• **Data for this exercise**
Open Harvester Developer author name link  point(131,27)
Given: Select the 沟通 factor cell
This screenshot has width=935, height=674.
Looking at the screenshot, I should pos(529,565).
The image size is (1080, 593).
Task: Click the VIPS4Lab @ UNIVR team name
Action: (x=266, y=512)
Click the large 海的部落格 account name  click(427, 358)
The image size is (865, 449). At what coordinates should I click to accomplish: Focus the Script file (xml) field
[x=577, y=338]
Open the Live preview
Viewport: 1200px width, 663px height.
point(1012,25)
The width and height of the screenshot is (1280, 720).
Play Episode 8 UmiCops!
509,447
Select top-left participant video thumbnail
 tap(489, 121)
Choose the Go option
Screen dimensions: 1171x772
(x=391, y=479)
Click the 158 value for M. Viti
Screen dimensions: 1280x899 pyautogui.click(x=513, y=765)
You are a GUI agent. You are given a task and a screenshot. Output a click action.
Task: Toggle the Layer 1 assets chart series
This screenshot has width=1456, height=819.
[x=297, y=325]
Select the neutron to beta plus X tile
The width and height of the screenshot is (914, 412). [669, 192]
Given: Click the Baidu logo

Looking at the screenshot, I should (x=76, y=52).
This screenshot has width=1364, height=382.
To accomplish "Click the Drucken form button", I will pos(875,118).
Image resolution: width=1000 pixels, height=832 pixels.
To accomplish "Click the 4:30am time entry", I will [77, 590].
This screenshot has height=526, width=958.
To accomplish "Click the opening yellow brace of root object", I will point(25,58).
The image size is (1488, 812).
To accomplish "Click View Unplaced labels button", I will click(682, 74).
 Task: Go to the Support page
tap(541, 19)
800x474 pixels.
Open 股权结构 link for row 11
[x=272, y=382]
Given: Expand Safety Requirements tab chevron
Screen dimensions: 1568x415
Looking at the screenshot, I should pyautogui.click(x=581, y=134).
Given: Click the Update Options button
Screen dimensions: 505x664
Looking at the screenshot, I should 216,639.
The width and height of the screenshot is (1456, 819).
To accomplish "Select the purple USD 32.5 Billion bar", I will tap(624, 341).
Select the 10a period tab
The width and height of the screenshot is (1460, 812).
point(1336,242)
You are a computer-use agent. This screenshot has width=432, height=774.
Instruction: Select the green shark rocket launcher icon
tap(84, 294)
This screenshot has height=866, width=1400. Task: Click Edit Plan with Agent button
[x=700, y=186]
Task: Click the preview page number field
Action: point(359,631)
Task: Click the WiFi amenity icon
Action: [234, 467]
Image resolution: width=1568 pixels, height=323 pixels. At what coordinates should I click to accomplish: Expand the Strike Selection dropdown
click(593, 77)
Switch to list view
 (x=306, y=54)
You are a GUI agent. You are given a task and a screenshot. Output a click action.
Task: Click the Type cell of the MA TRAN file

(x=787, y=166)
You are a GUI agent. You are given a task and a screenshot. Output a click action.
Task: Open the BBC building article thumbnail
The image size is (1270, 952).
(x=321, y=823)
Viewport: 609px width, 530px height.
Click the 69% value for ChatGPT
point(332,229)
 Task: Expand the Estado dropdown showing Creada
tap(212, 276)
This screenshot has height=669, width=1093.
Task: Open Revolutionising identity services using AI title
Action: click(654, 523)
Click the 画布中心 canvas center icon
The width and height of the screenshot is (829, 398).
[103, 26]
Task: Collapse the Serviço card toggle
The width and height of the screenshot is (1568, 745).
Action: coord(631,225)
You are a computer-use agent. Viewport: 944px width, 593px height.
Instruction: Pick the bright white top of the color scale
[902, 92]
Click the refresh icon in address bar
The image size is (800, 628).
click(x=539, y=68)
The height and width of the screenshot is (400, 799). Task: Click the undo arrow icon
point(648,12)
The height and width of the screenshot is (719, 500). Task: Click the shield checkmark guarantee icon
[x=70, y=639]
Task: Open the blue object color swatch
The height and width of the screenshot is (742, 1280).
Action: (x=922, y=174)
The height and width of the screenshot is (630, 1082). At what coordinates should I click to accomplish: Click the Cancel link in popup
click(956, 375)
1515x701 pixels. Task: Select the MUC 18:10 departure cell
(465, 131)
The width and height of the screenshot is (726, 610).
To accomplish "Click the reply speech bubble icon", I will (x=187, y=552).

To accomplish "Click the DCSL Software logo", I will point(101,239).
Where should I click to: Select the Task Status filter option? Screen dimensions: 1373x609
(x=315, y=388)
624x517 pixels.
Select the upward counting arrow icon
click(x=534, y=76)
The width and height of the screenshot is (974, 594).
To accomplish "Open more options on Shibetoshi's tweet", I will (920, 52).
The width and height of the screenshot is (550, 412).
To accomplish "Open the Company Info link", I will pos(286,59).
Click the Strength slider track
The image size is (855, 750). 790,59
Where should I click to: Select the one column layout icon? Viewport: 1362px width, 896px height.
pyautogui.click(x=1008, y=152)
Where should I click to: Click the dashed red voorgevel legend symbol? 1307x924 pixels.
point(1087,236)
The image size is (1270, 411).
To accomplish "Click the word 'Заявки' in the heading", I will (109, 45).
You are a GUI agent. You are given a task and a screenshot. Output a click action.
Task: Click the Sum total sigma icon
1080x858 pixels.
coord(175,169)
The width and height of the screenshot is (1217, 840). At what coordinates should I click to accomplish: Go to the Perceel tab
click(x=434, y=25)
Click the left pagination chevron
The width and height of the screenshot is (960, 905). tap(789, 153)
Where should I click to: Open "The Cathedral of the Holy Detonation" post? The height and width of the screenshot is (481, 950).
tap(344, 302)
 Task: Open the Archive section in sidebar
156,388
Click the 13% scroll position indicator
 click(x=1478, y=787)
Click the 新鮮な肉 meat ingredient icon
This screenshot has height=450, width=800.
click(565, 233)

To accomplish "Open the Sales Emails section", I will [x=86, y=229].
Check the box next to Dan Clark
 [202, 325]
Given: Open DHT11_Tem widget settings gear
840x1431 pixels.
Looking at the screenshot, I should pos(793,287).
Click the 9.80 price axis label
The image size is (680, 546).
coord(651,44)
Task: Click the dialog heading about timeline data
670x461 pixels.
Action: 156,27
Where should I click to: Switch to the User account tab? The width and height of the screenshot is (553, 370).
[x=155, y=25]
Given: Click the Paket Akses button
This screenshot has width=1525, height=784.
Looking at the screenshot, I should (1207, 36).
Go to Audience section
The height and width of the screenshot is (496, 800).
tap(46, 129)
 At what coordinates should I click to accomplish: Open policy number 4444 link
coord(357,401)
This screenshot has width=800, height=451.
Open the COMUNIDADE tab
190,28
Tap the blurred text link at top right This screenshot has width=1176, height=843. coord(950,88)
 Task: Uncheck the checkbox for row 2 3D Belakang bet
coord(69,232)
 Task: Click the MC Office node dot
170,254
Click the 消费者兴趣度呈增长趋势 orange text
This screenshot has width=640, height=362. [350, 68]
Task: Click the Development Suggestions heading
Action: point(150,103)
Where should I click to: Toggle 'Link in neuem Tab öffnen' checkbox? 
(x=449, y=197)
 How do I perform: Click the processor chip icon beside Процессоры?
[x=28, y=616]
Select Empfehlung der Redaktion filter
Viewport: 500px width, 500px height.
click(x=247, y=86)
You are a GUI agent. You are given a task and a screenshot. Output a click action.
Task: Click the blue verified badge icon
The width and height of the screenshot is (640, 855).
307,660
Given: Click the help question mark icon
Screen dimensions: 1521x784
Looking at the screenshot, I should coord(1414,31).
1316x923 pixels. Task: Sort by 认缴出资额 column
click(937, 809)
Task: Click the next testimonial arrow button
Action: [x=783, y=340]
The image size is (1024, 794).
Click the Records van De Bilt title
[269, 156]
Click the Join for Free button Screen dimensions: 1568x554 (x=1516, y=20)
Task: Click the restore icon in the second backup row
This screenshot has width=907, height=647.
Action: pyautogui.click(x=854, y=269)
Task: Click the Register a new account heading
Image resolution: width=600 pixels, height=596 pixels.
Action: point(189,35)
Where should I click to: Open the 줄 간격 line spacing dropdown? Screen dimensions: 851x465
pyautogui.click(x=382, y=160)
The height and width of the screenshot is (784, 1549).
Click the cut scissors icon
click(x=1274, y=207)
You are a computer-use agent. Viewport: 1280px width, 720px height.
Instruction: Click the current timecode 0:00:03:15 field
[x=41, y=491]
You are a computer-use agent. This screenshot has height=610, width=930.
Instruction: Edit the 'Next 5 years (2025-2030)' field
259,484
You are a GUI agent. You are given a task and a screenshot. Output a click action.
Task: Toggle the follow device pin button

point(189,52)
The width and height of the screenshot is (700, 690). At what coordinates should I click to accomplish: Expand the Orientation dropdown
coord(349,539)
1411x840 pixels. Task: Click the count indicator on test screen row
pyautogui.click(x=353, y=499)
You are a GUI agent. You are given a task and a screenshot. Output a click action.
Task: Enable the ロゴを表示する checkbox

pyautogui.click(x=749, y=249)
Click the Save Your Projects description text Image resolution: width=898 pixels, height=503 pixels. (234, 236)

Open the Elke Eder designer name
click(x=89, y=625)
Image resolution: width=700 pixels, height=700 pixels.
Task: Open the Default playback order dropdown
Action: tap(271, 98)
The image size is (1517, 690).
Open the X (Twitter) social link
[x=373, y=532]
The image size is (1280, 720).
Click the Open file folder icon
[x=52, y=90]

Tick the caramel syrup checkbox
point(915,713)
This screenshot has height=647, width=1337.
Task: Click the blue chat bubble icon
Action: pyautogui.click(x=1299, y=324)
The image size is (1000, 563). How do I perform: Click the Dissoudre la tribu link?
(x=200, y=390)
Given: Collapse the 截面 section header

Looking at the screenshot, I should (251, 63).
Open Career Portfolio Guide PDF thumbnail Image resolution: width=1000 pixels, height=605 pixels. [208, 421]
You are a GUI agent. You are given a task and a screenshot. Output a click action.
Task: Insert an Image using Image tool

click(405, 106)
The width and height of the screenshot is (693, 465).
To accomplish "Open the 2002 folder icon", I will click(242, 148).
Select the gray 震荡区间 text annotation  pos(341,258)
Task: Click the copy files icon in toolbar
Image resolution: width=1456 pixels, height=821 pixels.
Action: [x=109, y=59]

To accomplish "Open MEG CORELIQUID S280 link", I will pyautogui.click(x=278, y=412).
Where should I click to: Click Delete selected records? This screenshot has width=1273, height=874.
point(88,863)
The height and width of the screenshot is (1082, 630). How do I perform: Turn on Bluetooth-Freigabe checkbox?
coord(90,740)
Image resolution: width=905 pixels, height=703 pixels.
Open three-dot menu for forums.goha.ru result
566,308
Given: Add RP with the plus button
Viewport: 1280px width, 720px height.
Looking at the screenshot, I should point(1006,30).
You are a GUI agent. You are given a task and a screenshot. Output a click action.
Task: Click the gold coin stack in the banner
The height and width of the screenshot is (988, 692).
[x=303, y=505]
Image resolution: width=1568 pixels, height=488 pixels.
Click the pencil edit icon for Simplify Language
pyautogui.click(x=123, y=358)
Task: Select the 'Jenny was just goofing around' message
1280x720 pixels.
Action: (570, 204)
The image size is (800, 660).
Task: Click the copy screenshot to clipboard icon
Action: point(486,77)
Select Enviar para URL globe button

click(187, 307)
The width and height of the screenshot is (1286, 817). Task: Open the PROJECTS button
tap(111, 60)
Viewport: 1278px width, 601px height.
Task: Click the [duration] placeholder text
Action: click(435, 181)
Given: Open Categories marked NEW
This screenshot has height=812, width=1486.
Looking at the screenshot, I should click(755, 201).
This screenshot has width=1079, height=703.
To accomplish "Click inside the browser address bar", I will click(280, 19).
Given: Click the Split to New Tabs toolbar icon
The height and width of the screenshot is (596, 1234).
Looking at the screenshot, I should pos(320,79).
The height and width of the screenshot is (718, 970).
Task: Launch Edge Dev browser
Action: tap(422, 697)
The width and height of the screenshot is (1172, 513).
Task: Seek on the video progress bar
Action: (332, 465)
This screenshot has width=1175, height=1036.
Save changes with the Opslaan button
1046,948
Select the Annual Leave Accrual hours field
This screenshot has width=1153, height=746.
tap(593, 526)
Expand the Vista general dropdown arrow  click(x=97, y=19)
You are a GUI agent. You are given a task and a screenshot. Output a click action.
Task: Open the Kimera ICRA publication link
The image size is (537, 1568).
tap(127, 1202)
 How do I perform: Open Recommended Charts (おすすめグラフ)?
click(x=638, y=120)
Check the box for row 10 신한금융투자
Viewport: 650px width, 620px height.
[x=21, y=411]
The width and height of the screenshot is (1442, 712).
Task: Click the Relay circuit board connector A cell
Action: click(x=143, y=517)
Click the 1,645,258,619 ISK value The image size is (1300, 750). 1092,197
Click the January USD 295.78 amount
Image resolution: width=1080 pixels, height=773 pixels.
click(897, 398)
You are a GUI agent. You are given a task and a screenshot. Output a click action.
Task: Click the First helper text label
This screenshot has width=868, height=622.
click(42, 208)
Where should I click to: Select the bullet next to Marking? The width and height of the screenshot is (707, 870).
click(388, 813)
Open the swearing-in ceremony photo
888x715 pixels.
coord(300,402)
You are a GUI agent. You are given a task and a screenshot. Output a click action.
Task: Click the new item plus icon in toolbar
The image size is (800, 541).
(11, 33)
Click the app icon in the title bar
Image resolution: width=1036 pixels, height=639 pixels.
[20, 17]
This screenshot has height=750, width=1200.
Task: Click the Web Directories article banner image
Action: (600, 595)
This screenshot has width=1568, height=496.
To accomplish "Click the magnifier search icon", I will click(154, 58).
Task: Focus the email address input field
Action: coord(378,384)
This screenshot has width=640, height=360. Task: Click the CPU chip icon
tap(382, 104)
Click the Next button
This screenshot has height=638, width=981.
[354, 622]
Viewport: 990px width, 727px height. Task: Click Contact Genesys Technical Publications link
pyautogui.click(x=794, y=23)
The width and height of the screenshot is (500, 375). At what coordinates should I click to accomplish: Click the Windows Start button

• **Required work**
Copy exactly the stretch of data above from the line with "This screenshot has width=1175, height=1036." through the line with "Click the Next button", and omit all other lines.

• **Response area**
This screenshot has width=1175, height=1036.
Save changes with the Opslaan button
1046,948
Select the Annual Leave Accrual hours field
This screenshot has width=1153, height=746.
tap(593, 526)
Expand the Vista general dropdown arrow  click(x=97, y=19)
You are a GUI agent. You are given a task and a screenshot. Output a click action.
Task: Open the Kimera ICRA publication link
The image size is (537, 1568).
tap(127, 1202)
 How do I perform: Open Recommended Charts (おすすめグラフ)?
click(x=638, y=120)
Check the box for row 10 신한금융투자
Viewport: 650px width, 620px height.
[x=21, y=411]
The width and height of the screenshot is (1442, 712).
Task: Click the Relay circuit board connector A cell
Action: click(x=143, y=517)
Click the 1,645,258,619 ISK value The image size is (1300, 750). 1092,197
Click the January USD 295.78 amount
Image resolution: width=1080 pixels, height=773 pixels.
click(897, 398)
You are a GUI agent. You are given a task and a screenshot. Output a click action.
Task: Click the First helper text label
This screenshot has width=868, height=622.
click(42, 208)
Where should I click to: Select the bullet next to Marking? The width and height of the screenshot is (707, 870).
click(388, 813)
Open the swearing-in ceremony photo
888x715 pixels.
coord(300,402)
You are a GUI agent. You are given a task and a screenshot. Output a click action.
Task: Click the new item plus icon in toolbar
The image size is (800, 541).
(11, 33)
Click the app icon in the title bar
Image resolution: width=1036 pixels, height=639 pixels.
[20, 17]
This screenshot has height=750, width=1200.
Task: Click the Web Directories article banner image
Action: (600, 595)
This screenshot has width=1568, height=496.
To accomplish "Click the magnifier search icon", I will click(154, 58).
Task: Focus the email address input field
Action: coord(378,384)
This screenshot has width=640, height=360. Task: Click the CPU chip icon
tap(382, 104)
Click the Next button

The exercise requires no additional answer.